Your task: From the entries that follow, list every line in which the string "agent" appears.

Dataset items:
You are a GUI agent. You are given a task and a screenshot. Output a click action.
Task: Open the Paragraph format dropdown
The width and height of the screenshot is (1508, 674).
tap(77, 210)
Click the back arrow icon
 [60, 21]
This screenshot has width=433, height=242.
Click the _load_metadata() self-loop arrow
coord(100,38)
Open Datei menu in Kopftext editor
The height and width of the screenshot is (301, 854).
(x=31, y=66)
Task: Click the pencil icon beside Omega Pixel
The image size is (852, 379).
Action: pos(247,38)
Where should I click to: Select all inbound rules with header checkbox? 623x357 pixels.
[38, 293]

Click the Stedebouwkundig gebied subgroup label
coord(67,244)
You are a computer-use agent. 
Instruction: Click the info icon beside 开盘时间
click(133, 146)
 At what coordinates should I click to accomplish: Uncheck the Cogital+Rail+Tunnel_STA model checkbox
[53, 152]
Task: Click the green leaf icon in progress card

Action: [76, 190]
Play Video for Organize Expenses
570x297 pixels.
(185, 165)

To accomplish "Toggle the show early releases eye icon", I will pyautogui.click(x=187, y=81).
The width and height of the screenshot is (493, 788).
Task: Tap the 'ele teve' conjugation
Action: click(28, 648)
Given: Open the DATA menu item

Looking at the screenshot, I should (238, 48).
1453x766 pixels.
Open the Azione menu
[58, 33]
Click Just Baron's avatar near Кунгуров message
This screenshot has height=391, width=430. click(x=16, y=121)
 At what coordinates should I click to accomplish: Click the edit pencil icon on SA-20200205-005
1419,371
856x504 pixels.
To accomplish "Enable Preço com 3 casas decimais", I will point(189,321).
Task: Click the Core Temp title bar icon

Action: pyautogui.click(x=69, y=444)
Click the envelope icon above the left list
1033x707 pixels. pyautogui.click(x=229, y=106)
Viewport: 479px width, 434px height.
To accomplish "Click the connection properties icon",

Result:
You are a GUI agent. You are given a task and a screenshot. Output a click action.
You are a computer-use agent. 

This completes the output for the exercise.